**参考原文**
AI Studio项目链接：aistudio.baidu.com/aistudio/pr…

一. 项目背景介绍

近年来，小碗菜越来越受大众欢迎，主要是因为其具有以下三个优点：

食物多样化，营养更全面
速度快，价格实惠
照顾个人口味的同时也能保证卫生安全

在这里插入图片描述然而，如今市场上在结算价格时常常采用的是人工结算的方法，不仅效率低下，还常常容易算错，尤其是在高峰期，更是增加了收银员的负担。因此，我想制作一个自动结算系统，利用计算机视觉技术，能够自动识别出顾客挑选了哪些美食，并自动结算价格。有利于提高餐厅在用餐高峰期时的运转效率，非常适合在学校、公司等人员密集的场所使用。

二. 数据介绍

2.1 数据集的准备

要实现目标检测任务常常需要依赖于庞大的数据集，我打算通过爬虫的方法来获取数据集。以番茄炒蛋为例，我们在百度图片中输入“番茄炒蛋”，可以看到搜索结果如下所示：

在这里插入图片描述可以看到搜索出来的结果正是我们平时吃的番茄炒蛋的样子，因此我们可以通过爬虫来爬取该网页上的图片，这样我们就获得了番茄炒蛋的数据集。

爬虫源码如下所示(运行程序，按照提示一步一步输入即可)：

# -*- coding: utf-8 -*-
import re
import requests
from urllib import error
from bs4 import BeautifulSoup
import os

num = 0
numPicture = 0
file = ''
List = []


def Find(url, A):
    global List
    print('正在检测图片总数，请稍等.....')
    t = 0
    i = 1
    s = 0
    while t < 200: # 200可以修改，只要比自己想要的张数大就行
        Url = url + str(t)
        try:
            Result = A.get(Url, timeout=7, allow_redirects=False)
        except BaseException:
            t = t + 60
            continue
        else:
            result = Result.text
            pic_url = re.findall('"objURL":"(.*?)",', result, re.S)  # 先利用正则表达式找到图片url
            s += len(pic_url)
            if len(pic_url) == 0:
                break
            else:
                List.append(pic_url)
                t = t + 60
    return s

def dowmloadPicture(html, keyword):
    global num
    # t =0
    pic_url = re.findall('"objURL":"(.*?)",', html, re.S)  # 先利用正则表达式找到图片url
    print('找到关键词:' + keyword + '的图片，即将开始下载图片...')
    for each in pic_url:
        print('正在下载第' + str(num + 1) + '张图片，图片地址:' + str(each))
        try:
            if each is not None:
                pic = requests.get(each, timeout=7)
            else:
                continue
        except BaseException:
            print('错误，当前图片无法下载')
            continue
        else:
            if len(pic.content) < 200:
                continue
            string = file + r'\\'  + str(num) + '.jpg'
            fp = open(string, 'wb')
            fp.write(pic.content)
            fp.close()

[原始数据]
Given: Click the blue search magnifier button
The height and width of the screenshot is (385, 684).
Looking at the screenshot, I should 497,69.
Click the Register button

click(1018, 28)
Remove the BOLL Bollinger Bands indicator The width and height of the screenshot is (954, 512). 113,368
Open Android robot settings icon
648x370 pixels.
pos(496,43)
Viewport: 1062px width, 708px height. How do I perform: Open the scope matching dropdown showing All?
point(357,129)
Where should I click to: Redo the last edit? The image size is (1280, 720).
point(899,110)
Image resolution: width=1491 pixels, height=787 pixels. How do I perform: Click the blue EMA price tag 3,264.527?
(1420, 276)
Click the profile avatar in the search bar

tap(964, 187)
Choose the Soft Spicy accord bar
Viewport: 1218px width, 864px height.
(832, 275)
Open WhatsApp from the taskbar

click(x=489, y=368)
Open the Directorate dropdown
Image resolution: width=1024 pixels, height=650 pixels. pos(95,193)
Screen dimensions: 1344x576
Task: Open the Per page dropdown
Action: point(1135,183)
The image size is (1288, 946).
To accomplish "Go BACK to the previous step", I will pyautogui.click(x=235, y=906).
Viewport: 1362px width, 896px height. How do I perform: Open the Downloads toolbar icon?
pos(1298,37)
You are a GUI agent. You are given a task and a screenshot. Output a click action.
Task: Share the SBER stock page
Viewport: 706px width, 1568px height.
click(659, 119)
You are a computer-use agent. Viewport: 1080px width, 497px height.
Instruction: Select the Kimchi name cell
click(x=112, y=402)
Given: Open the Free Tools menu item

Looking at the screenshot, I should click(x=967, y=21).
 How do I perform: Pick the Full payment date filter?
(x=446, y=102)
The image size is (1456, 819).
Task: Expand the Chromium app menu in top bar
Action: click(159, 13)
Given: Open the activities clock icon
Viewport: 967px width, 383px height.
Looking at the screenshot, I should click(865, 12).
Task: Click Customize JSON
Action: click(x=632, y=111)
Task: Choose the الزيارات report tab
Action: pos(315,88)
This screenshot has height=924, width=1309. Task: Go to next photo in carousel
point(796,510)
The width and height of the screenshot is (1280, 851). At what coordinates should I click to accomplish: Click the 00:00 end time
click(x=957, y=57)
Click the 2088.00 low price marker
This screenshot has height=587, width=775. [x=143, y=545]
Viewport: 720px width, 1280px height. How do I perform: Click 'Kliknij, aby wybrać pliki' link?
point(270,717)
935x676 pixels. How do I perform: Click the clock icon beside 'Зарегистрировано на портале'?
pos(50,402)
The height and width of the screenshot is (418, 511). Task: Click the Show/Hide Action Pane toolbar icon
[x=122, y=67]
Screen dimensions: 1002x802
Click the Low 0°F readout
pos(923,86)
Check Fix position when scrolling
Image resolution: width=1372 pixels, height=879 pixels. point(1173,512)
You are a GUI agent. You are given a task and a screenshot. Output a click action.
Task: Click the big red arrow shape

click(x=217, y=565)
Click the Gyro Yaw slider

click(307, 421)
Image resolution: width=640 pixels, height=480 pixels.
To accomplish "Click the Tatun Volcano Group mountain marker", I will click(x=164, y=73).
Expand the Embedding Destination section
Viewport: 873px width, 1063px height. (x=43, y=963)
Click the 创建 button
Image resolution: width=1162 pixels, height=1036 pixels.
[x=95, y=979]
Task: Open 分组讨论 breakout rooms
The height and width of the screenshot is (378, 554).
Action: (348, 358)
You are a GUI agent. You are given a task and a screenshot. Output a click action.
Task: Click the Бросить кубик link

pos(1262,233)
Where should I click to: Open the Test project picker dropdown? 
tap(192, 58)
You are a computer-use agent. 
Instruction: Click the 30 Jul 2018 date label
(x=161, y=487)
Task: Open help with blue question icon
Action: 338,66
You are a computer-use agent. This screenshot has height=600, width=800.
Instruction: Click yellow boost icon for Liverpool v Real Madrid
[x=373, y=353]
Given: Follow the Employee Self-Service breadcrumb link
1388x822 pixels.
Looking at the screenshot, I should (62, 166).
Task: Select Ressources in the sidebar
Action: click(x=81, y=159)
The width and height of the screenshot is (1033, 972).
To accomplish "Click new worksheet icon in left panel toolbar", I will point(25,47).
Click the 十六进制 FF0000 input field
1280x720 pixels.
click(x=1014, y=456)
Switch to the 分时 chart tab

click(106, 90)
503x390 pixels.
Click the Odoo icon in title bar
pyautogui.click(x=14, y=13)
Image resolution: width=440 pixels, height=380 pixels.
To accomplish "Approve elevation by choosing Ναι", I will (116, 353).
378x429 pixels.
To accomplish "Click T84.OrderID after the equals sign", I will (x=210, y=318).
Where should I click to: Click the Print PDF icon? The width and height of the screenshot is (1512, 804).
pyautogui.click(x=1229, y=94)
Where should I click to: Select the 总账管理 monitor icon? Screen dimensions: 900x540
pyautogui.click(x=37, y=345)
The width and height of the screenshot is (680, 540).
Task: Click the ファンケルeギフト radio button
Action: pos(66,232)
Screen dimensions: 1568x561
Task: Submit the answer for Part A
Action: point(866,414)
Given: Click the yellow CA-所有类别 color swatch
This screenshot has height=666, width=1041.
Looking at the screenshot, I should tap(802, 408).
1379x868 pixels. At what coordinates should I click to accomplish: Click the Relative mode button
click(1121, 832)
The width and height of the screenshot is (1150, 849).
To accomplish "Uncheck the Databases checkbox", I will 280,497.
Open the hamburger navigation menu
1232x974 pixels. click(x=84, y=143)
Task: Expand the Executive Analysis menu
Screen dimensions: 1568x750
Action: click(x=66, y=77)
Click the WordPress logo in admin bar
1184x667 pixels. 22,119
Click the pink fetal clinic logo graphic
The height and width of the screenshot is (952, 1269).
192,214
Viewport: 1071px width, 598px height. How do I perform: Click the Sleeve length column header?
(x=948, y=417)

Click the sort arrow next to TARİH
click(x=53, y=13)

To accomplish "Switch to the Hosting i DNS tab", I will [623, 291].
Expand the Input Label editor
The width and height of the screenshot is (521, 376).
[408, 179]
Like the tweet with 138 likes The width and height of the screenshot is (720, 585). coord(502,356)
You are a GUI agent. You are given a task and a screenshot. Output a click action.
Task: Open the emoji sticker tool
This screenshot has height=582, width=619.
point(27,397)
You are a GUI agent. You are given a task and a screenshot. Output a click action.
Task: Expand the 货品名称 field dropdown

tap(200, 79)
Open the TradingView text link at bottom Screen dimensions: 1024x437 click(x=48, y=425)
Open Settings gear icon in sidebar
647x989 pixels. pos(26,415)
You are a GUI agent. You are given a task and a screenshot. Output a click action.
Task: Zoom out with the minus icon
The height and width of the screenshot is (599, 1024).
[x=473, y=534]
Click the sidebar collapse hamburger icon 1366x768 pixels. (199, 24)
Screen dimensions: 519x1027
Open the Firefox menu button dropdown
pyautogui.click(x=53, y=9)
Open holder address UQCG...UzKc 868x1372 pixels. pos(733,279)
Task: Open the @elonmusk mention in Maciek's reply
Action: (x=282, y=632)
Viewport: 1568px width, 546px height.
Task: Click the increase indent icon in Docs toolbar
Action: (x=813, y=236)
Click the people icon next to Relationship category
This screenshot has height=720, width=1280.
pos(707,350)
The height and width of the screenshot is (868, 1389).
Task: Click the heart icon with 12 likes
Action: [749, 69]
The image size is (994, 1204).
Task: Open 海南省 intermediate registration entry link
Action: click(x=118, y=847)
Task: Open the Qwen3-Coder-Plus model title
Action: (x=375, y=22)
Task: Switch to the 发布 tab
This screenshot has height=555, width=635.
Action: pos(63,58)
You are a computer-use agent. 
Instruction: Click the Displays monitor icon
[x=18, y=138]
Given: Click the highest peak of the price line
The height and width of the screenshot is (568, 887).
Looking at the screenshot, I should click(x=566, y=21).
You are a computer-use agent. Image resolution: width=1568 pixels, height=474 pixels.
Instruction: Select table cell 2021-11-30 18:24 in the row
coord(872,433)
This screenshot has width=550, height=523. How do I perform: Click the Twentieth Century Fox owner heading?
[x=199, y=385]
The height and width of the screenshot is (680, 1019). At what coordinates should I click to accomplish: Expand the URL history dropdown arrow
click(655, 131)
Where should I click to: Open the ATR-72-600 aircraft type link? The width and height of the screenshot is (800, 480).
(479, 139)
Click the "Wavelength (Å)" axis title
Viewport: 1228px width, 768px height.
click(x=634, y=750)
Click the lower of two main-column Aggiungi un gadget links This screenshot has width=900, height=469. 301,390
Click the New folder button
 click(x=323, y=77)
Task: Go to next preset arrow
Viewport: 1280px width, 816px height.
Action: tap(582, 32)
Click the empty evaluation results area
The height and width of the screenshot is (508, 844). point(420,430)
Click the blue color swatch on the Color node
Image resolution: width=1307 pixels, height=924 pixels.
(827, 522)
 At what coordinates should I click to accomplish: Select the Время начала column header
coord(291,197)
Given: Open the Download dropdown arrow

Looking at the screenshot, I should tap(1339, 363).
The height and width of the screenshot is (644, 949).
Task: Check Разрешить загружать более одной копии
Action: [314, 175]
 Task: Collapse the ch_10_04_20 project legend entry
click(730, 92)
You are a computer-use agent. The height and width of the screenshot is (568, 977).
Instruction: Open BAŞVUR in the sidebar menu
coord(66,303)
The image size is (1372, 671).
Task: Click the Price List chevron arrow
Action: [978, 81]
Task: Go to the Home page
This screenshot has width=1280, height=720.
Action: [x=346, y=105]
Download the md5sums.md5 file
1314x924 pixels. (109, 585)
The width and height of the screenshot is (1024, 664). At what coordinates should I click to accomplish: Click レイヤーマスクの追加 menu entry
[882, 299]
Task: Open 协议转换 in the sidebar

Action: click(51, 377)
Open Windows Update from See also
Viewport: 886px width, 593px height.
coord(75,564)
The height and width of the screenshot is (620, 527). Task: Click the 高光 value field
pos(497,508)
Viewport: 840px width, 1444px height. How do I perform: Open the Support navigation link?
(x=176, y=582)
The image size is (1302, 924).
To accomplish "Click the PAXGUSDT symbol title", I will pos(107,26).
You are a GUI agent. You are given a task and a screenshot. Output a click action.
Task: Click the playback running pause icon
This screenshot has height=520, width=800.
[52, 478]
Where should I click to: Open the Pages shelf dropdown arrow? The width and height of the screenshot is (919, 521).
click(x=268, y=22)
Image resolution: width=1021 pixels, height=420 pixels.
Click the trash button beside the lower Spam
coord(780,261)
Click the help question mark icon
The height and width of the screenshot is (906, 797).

**待解问题**
**A)** 根据原文，作者为何认为从百度图片爬取的图片可以作为番茄炒蛋的数据集？请用一至三句话说明。
**B)** 请将原文中从“for each in”到“print('错误，当前图片无法下载')”之间的部分（含首尾）一字不差地重新写出。
作答时请仅以原文为依据。

**预期输出**
**A)** 在百度图片中输入“番茄炒蛋”后，搜索出来的结果正是平时吃的番茄炒蛋的样子。因此，通过爬虫爬取该网页上的图片，就能获得番茄炒蛋的数据集。

**B)**
for each in pic_url:
        print('正在下载第' + str(num + 1) + '张图片，图片地址:' + str(each))
        try:
            if each is not None:
                pic = requests.get(each, timeout=7)
            else:
                continue
        except BaseException:
            print('错误，当前图片无法下载')